Every week, it seems, one climate record or another is broken. But this week has been brought especially bad news for our planet.
This summer, sea surface temperatures overall were hotter than ever in recorded history, according to research published Friday. "This summer has seen the highest global mean sea surface temperatures ever recorded since their systematic measuring started," said Axel Timmermann, a climate scientist and professor at the University of Hawaii at Manoa. Though the increase in surface temperature paused from 2000-2013—what was wrongly termed the Global Warming Hiatus—it's rising again, Timmermann found.
Meanwhile, as ThinkProgress notes, the Japan Meteorological Agency found that last month was the hottest October in more than 120 years of record-keeping.
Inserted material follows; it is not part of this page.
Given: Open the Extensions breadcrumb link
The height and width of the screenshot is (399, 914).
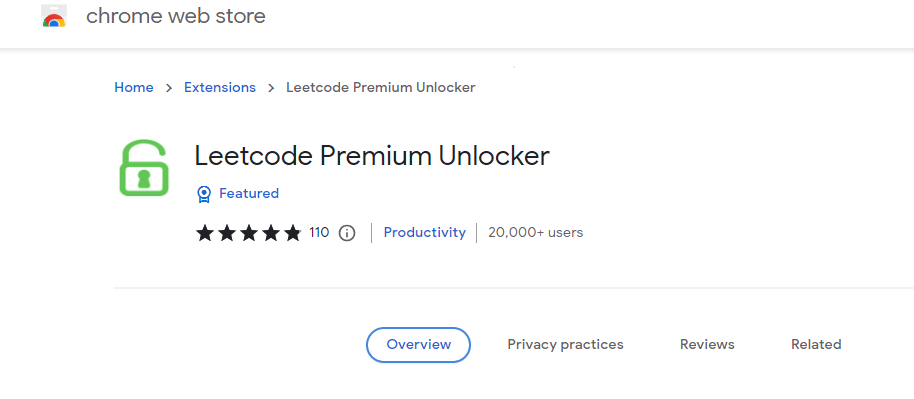Looking at the screenshot, I should [220, 88].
This comes on the heels of the hottest September, the hottest August, the hottest June, and so on...
But the heating oceans and atmosphere aren't the only causes for concern today: The journal Science reports that climate change will cause a 50 percent increase in lightning strikes in the U.S.
"With warming, thunderstorms become more explosive," explained David Romps, a climate scientist at the University of California, Berkeley. "This has to do with water vapor, which is the fuel for explosive deep convection in the atmosphere. Warming causes there to be more water vapor in the atmosphere, and if you have more fuel lying around, when you get ignition, it can go big time."